=== What needs to be done ===
Return exactly the lines of the records below, starting at the line that contains "Click the magnifier icon in search field" and ending at the line that contains "Screen dimensions: 886x714", with both of those lines kept.

Data for the task START

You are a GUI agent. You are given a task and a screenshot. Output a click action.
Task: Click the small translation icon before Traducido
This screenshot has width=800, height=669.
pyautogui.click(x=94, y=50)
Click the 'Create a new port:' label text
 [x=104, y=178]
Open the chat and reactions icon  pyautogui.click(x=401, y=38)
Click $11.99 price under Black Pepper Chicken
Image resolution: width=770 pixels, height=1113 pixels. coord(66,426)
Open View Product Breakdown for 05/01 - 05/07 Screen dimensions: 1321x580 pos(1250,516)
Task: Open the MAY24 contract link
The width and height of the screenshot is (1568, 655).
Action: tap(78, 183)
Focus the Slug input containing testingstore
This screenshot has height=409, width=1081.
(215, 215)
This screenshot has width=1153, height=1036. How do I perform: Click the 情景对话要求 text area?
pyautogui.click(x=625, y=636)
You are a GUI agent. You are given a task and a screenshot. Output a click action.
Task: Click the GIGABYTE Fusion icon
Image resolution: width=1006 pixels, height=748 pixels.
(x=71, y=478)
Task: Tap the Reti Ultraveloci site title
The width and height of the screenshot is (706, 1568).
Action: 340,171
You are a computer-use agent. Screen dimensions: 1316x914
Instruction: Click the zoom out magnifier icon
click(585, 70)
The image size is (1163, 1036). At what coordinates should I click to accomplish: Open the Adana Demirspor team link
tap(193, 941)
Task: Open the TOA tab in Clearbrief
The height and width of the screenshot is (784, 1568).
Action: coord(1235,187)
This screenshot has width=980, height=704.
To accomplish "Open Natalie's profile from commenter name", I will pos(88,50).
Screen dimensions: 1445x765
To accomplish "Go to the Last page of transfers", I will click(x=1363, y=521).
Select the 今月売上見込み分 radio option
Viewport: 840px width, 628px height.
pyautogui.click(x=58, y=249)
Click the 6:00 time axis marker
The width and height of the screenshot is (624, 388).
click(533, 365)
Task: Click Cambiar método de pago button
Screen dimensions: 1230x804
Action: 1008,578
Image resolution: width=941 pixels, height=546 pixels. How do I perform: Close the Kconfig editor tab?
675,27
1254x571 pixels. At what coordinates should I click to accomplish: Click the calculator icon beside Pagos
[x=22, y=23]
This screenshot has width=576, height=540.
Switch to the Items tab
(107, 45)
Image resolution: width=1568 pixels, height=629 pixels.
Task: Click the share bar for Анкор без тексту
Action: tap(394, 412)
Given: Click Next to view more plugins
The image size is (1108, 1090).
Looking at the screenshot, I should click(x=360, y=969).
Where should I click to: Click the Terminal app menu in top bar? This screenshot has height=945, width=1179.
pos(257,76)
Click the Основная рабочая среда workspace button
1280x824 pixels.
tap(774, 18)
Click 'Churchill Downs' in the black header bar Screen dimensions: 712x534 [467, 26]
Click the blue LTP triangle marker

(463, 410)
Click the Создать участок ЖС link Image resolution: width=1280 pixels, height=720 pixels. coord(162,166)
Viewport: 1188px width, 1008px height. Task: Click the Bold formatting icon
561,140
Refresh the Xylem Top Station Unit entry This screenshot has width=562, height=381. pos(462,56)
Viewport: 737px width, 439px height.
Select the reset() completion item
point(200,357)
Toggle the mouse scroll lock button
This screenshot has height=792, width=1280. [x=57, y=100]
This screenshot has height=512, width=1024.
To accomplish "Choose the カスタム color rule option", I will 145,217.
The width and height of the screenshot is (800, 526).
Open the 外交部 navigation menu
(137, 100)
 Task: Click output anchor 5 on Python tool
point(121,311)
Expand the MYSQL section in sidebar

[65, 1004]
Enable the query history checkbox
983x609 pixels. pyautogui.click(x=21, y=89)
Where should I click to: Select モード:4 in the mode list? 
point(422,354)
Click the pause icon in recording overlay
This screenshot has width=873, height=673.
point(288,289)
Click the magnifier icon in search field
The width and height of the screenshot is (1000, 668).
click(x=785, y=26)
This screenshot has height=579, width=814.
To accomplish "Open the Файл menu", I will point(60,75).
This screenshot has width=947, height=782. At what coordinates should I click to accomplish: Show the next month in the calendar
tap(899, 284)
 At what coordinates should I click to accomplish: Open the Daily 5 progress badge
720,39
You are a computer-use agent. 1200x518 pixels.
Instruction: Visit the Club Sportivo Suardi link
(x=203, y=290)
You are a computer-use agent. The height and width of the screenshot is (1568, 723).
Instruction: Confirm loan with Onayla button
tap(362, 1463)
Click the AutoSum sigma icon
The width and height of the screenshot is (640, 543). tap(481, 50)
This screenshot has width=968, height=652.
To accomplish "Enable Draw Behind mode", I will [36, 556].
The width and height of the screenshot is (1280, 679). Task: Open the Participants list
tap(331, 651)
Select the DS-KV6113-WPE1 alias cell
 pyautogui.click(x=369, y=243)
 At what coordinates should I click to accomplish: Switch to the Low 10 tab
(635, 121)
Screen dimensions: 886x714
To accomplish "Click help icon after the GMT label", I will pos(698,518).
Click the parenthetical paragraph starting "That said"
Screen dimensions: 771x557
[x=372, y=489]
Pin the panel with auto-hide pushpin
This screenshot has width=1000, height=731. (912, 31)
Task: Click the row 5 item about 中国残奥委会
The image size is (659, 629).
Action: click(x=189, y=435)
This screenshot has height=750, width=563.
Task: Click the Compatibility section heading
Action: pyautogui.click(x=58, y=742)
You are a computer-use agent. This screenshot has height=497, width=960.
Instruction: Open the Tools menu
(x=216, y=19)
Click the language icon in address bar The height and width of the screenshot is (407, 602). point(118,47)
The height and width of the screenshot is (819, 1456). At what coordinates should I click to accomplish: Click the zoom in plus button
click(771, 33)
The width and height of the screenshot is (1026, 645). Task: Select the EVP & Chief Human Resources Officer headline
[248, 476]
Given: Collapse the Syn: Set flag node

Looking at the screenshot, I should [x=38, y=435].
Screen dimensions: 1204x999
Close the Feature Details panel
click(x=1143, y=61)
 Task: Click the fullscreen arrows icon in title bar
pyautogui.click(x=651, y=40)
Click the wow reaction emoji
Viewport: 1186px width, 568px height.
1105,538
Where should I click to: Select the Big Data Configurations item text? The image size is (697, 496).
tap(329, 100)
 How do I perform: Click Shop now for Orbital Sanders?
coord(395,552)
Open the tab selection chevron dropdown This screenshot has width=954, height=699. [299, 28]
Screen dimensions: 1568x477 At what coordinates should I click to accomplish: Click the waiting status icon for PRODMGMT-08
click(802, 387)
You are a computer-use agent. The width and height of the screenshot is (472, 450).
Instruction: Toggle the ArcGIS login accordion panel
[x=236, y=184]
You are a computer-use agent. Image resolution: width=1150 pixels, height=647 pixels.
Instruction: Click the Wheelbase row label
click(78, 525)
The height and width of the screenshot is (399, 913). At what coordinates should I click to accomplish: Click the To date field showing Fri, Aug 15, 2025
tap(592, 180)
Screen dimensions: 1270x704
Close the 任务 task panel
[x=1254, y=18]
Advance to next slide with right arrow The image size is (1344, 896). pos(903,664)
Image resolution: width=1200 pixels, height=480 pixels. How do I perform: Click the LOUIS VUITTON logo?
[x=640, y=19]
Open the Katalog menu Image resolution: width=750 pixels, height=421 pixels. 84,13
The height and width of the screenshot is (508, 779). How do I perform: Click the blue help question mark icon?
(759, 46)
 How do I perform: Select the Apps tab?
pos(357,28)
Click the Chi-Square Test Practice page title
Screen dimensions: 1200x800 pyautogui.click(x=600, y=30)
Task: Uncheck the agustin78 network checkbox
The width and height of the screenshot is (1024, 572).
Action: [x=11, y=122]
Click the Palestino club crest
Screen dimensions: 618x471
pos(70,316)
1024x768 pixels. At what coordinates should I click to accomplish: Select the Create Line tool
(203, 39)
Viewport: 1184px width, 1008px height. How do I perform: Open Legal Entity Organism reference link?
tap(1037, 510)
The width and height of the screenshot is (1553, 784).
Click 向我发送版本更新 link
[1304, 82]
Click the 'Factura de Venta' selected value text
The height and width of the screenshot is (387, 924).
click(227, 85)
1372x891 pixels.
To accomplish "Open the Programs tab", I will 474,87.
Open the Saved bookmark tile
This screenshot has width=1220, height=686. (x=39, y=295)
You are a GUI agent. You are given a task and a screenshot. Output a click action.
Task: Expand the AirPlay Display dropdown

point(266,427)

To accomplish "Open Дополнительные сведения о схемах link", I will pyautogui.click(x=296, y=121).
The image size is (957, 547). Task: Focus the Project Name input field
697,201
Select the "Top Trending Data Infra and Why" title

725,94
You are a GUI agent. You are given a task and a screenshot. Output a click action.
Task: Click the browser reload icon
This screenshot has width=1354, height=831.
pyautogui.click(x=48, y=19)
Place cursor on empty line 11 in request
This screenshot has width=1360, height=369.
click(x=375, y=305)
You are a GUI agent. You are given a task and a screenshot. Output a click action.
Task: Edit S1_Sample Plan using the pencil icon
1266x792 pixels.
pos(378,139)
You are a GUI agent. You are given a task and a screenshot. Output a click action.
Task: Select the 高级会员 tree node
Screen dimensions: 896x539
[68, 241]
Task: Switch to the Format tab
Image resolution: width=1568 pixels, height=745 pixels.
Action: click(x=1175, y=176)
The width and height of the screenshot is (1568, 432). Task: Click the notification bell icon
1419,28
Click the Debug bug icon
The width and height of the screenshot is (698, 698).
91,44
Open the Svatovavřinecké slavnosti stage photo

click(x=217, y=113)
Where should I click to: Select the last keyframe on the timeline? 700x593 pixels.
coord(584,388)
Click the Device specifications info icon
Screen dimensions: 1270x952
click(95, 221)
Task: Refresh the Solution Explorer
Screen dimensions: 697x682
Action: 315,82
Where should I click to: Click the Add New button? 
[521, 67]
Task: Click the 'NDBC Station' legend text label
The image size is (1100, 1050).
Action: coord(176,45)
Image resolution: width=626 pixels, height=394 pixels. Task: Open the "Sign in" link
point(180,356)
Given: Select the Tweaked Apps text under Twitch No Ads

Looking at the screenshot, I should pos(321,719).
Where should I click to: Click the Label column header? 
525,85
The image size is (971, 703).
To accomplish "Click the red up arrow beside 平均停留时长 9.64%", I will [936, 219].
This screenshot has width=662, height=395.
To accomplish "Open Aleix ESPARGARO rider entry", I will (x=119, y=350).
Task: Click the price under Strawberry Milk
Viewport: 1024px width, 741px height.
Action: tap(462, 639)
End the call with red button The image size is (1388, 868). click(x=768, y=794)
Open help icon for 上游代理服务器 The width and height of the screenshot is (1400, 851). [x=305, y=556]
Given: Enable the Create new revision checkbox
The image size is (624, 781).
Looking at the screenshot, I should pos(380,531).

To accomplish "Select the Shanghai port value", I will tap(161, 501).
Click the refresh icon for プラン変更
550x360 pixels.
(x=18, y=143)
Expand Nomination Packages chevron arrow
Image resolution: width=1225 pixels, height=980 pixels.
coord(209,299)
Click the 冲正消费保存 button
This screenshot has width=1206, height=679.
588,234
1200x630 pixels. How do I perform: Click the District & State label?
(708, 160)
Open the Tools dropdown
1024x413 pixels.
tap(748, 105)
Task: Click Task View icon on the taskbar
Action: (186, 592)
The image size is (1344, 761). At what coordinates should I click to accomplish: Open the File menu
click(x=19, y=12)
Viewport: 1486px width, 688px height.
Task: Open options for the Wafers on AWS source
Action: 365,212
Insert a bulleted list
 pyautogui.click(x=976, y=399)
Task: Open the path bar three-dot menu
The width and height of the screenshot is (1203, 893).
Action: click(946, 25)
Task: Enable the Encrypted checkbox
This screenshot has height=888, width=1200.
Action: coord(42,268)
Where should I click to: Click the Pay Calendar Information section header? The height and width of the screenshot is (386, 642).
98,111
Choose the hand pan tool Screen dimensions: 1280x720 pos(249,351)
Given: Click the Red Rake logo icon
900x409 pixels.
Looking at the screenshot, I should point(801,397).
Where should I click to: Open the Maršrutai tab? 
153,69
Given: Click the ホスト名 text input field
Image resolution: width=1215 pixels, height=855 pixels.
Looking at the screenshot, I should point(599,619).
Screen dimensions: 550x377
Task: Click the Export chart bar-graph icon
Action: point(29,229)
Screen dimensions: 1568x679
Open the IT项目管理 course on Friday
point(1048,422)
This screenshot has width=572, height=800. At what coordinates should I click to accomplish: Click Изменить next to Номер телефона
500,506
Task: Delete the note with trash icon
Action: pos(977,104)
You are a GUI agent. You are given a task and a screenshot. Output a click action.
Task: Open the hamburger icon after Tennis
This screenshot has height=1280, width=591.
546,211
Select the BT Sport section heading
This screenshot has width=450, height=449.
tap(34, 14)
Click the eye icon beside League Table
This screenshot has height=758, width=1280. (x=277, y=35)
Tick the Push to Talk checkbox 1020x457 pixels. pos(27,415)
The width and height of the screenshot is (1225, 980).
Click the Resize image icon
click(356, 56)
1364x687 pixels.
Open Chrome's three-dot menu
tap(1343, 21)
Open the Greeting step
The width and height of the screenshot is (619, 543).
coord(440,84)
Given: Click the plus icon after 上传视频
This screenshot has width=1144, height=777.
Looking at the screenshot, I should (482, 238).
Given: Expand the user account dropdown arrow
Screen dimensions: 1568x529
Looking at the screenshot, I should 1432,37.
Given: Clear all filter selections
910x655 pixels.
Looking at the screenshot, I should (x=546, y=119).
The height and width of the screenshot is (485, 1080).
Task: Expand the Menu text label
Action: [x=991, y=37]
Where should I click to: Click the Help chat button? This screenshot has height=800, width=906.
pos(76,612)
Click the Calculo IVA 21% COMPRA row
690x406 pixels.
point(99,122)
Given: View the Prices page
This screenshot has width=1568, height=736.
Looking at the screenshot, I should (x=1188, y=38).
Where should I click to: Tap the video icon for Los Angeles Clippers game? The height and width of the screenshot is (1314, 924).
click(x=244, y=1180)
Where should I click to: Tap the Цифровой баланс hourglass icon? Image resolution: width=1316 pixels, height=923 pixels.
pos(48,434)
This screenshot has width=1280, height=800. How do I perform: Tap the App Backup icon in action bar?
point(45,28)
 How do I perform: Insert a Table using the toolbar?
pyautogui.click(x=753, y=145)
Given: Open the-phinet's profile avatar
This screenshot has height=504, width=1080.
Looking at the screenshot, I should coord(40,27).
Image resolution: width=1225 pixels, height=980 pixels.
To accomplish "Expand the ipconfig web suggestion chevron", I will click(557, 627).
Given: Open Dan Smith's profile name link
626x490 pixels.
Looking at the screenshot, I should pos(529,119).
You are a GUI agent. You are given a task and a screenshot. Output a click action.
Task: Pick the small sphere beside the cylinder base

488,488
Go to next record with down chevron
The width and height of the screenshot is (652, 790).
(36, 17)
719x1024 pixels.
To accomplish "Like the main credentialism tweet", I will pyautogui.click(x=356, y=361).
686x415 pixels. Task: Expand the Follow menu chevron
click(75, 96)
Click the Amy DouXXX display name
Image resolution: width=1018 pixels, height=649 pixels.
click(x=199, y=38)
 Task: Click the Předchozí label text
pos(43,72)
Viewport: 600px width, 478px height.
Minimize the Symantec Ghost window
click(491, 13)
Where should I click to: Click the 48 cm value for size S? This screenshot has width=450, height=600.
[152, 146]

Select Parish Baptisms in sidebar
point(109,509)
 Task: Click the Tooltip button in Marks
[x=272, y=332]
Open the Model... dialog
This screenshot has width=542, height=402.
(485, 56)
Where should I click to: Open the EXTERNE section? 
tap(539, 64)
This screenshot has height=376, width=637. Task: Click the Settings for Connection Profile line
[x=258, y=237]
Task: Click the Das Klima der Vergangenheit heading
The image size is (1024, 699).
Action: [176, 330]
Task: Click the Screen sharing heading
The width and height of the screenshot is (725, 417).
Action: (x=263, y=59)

Data for the task END

=== Result of this exercise ===
Click the magnifier icon in search field
The width and height of the screenshot is (1000, 668).
click(x=785, y=26)
This screenshot has height=579, width=814.
To accomplish "Open the Файл menu", I will point(60,75).
This screenshot has width=947, height=782. At what coordinates should I click to accomplish: Show the next month in the calendar
tap(899, 284)
 At what coordinates should I click to accomplish: Open the Daily 5 progress badge
720,39
You are a computer-use agent. 1200x518 pixels.
Instruction: Visit the Club Sportivo Suardi link
(x=203, y=290)
You are a computer-use agent. The height and width of the screenshot is (1568, 723).
Instruction: Confirm loan with Onayla button
tap(362, 1463)
Click the AutoSum sigma icon
The width and height of the screenshot is (640, 543). tap(481, 50)
This screenshot has width=968, height=652.
To accomplish "Enable Draw Behind mode", I will [36, 556].
The width and height of the screenshot is (1280, 679). Task: Open the Participants list
tap(331, 651)
Select the DS-KV6113-WPE1 alias cell
 pyautogui.click(x=369, y=243)
 At what coordinates should I click to accomplish: Switch to the Low 10 tab
(635, 121)
Screen dimensions: 886x714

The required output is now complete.